_Given passage:_
──────────────────────────────

Is there an easy or a clever way to figure out the alignment of the
referenced type?

--
- Shao Miller
--
"Thank you for the kind words; those are the kind of words I like to hear.

Cheerily," -- Richard Harter

[Russell Shaw]

On 18/03/13 13:33, Shao Miller wrote:
> Suppose we've the unfortunate:
>
> typedef struct { char c; int x; } * foo_t;
>
> Now suppose we wish to produce an object with the referenced type of the 'foo_t'
> pointer type, and we wish that object to have automatic storage:
>
> foo_t foo;
> _Alignas (_Alignof (*foo)) unsigned char substrate[sizeof *foo];
>
> foo = (void *) substrate;
>
> Oh but wait, you can't do that with '_Alignof'.
>
> unsigned char pool[sizeof *foo * 2];
>
> Somewhere in 'pool', there is a byte that is suitably aligned for an object of
> the referenced type, and is followed by sufficient storage, if we... Just...
> Knew... Where... :(
>
> /* Loved */
> foo = malloc(sizeof *foo);
> free(foo);
>
> /* D'oh. Doesn't work this way */
> foo = aligned_alloc(_Alignof (*foo), sizeof *foo);
>
> Is there an easy or a clever way to figure out the alignment of the referenced
> type?

What are you trying to do with the alignment of the referenced type?

The stack struct will already get the alignment of "int" or coarser.

The malloc struct will already get the coarsest alignment of "double".

[Shao Miller]

Declare an object suitable for the referenced type: Suitable size &
alignment, and not breaking any effective type rules.

> The stack struct will already get the alignment of "int" or coarser.
>

That would be handy. Where can I find out more about that?

> The malloc struct will already get the coarsest alignment of "double".

I am under the impression that 'malloc' returns storage that is suitably
aligned for any type, and that 'double' isn't relevant. Which resource
has more detail about this situation?

Thanks. :)

[Keith Thompson]

Shao Miller <sha0....@gmail.com> writes:
> On 3/18/2013 07:03, Russell Shaw wrote:

[...]

>> The malloc struct will already get the coarsest alignment of "double".
>
> I am under the impression that 'malloc' returns storage that is suitably
> aligned for any type, and that 'double' isn't relevant. Which resource
> has more detail about this situation?

N1570 7.20.3:

The pointer returned if the allocation succeeds is suitably
aligned so that it may be assigned to a pointer to any type
of object and then used to access such an object or an array
of such objects in the space allocated (until the space is
explicitly deallocated).

On many, but by no means all, implementations "double" happens to
have the strictest alignment. I've worked on systems where the
alignment of "long double" is the same, less strict, and more strict
than the alignment of "double".

──────────────────────────────

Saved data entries
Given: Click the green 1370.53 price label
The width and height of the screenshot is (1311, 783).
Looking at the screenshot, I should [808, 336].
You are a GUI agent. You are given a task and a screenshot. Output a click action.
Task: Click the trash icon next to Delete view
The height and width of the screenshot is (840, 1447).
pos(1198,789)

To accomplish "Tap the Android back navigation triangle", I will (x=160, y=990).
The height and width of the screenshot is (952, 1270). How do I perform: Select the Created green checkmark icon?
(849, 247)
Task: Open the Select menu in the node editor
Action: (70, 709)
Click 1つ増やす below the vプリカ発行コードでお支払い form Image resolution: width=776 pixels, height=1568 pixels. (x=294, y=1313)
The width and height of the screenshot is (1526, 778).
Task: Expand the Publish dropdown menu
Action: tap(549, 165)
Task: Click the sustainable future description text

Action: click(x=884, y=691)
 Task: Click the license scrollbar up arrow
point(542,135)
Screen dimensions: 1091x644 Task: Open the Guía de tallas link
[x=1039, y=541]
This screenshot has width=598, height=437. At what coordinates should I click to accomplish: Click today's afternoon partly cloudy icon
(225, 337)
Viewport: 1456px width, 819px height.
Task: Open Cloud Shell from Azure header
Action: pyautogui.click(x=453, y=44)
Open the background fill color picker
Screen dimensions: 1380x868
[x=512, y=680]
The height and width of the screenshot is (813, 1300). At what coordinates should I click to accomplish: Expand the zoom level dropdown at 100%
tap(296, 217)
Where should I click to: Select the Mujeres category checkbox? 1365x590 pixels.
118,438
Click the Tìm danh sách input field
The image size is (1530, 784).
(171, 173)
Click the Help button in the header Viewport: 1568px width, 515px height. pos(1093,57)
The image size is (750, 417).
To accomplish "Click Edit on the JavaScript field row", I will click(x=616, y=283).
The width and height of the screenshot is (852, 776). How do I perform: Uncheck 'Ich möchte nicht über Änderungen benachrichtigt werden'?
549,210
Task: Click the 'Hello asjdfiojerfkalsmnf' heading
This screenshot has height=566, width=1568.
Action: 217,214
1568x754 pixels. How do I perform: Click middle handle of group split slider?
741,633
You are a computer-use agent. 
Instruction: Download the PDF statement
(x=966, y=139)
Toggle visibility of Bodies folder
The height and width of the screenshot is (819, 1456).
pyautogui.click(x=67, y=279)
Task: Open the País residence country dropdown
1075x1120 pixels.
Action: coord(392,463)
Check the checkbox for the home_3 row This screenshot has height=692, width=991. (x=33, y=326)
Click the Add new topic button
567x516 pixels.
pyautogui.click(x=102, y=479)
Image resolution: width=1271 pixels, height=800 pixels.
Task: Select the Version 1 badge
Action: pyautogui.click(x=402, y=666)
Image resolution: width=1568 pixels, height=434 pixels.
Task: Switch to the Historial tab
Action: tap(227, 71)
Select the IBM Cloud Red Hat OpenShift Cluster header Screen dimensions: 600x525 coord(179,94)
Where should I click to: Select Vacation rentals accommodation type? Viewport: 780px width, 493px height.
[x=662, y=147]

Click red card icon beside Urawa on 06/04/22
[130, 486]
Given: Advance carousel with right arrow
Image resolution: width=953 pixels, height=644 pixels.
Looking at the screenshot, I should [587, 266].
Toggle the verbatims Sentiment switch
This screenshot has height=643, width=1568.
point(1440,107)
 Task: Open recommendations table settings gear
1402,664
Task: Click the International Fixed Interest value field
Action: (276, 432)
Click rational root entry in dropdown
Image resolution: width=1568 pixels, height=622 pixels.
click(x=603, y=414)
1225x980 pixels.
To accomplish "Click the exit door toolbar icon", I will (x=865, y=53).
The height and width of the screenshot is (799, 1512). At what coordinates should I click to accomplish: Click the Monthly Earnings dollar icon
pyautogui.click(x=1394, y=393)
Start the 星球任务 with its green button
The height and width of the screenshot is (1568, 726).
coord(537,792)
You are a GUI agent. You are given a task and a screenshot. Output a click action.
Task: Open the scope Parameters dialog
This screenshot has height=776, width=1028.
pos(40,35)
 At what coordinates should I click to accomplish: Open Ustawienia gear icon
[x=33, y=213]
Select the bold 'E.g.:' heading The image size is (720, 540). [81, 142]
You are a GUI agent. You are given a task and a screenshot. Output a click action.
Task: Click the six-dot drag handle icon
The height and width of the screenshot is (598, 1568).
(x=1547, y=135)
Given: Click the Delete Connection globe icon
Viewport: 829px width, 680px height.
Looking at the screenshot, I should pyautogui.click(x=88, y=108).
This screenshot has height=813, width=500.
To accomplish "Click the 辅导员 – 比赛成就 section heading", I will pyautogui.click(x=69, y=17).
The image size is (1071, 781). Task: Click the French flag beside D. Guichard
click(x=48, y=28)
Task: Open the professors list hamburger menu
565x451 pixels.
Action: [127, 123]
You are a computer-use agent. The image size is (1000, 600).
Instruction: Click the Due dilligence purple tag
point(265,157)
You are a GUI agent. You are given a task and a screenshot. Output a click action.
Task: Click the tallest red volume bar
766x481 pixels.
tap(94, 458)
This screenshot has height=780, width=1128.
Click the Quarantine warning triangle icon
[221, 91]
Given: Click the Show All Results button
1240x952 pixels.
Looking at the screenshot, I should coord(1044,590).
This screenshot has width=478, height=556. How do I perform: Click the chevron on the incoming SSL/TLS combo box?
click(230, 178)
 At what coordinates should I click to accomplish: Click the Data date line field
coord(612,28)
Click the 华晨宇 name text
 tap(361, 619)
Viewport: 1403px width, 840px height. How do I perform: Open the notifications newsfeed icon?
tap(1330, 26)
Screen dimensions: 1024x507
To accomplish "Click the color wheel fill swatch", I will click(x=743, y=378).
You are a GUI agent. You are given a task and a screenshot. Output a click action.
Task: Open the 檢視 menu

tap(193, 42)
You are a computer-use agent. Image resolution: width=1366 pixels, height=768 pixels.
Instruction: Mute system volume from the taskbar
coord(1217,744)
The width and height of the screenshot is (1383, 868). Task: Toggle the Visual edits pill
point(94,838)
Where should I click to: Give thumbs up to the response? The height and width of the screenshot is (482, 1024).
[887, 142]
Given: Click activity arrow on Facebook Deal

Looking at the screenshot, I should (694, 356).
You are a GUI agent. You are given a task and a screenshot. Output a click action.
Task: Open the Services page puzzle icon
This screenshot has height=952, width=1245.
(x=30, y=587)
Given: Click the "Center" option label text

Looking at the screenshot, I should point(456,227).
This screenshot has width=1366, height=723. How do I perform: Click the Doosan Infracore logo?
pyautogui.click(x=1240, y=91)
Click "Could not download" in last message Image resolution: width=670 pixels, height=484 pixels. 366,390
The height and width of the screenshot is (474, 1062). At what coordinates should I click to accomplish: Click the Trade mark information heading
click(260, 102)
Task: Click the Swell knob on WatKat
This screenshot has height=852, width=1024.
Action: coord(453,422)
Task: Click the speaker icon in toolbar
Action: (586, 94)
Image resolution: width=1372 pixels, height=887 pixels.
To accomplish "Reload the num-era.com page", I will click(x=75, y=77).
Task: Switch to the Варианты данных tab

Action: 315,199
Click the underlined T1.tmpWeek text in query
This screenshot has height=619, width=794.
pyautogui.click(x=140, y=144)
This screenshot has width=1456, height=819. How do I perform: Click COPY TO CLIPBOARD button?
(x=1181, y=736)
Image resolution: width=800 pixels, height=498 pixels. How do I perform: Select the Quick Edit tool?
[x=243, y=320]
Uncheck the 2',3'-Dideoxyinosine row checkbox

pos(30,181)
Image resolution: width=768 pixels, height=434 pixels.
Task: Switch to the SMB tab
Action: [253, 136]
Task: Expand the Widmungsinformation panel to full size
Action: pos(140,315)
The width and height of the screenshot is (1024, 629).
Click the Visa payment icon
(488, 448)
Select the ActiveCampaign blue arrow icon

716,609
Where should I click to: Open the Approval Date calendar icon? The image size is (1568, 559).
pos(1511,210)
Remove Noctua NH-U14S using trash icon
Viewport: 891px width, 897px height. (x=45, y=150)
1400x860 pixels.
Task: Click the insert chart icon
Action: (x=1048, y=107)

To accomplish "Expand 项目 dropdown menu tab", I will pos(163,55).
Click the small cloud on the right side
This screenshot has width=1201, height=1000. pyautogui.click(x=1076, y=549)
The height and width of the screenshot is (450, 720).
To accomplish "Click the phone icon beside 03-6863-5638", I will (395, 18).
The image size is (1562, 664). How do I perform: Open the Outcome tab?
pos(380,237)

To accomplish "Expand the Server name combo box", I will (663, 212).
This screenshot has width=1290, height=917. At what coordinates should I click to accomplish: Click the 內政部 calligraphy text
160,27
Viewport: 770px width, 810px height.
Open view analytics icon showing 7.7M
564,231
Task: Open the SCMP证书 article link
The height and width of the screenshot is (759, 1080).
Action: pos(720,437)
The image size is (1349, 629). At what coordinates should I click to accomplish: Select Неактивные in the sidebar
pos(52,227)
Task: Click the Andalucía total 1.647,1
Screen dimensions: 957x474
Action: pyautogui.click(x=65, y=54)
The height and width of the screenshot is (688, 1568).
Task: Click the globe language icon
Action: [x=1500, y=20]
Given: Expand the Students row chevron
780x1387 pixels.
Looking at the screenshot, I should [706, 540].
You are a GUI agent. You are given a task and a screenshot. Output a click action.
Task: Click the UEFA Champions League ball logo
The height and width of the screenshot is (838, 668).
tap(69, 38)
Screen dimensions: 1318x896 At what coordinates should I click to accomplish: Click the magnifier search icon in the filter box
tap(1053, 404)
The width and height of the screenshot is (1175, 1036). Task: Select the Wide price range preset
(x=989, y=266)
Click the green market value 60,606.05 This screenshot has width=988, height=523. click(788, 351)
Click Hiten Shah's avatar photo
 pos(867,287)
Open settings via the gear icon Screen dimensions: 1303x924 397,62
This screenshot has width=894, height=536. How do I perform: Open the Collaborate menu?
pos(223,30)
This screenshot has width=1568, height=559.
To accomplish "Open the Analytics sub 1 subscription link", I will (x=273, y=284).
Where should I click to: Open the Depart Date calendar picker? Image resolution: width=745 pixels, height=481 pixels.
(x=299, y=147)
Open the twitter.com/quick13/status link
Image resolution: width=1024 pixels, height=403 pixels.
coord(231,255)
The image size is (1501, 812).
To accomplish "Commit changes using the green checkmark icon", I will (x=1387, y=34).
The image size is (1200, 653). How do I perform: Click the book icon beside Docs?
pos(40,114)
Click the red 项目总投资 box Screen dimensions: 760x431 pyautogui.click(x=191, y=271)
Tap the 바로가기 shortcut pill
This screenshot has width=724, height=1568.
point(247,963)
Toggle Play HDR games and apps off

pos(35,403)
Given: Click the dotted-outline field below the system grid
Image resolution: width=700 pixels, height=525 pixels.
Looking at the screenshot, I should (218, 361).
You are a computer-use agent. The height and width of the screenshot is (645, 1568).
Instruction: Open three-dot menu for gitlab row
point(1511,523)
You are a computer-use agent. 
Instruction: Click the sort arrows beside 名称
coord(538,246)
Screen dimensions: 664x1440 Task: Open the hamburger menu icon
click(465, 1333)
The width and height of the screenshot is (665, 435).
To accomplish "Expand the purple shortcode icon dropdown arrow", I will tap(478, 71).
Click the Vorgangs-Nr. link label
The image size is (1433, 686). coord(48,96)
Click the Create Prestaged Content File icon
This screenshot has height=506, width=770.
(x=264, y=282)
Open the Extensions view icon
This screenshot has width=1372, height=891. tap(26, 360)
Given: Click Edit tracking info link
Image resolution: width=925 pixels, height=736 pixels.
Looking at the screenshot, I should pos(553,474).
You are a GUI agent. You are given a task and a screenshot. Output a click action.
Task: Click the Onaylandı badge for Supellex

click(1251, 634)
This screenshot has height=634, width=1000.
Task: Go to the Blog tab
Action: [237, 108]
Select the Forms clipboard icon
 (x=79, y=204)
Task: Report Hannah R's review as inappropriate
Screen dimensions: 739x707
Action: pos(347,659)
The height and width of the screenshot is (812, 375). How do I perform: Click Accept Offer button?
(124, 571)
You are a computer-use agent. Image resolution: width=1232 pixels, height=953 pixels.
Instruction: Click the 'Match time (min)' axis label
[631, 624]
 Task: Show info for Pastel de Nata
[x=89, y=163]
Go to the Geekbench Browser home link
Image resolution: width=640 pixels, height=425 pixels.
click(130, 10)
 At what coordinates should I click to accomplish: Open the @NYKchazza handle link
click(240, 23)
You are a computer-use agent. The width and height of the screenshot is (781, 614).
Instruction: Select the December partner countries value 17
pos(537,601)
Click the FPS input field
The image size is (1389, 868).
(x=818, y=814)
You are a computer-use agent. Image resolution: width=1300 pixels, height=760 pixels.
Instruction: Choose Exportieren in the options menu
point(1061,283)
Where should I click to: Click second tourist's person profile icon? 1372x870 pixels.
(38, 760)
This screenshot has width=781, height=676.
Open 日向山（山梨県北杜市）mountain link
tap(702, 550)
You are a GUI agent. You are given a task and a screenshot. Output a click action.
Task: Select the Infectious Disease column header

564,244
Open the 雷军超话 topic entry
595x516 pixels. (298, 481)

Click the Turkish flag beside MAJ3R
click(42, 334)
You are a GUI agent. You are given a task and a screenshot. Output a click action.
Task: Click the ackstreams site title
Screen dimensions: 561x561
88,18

──────────────────────────────

_Given exercise 1:_
In the thread on C type alignment, which section of N1570 is quoted to describe the pointer returned when an allocation succeeds?
_Given exercise 2:_
Write a continuation of the thread on C type alignment, picking up immediately after its final sentence.
The saved data entries are separate material with no connection to the thread on C type alignment.

_Task output 1:_
Section 7.20.3.

_Task output 2:_
--
Keith Thompson (The_Other_Keith) ks...@mib.org <http://www.ghoti.net/~kst>
Working, but not speaking, for JetHead Development, Inc.
"We must do something. This is something. Therefore, we must do this."
-- Antony Jay and Jonathan Lynn, "Yes Minister"

[Russell Shaw]

I don't quite understand.

Just declaring:

struct { char c; int x; } mystruct;

declares a stack object with suitable size & alignment.

>> The stack struct will already get the alignment of "int" or coarser.
>>
>
> That would be handy. Where can I find out more about that?
>
>> The malloc struct will already get the coarsest alignment of "double".
>
> I am under the impression that 'malloc' returns storage that is suitably aligned
> for any type, and that 'double' isn't relevant. Which resource has more detail
> about this situation?

The C Programming Language (2nd Edition) by Brian W. Kernighan, and Dennis M.
Ritchie has a malloc allocator that explains the alignment.

[Shao Miller]

How do you know that there are the same number of padding bytes between
these two members as in the original pointer type's referenced type?
How do you know the alignment requirement is the same?

>>> The stack struct will already get the alignment of "int" or coarser.
>>>
>>
>> That would be handy. Where can I find out more about that?
>>
>>> The malloc struct will already get the coarsest alignment of "double".
>>
>> I am under the impression that 'malloc' returns storage that is
>> suitably aligned
>> for any type, and that 'double' isn't relevant. Which resource has
>> more detail
>> about this situation?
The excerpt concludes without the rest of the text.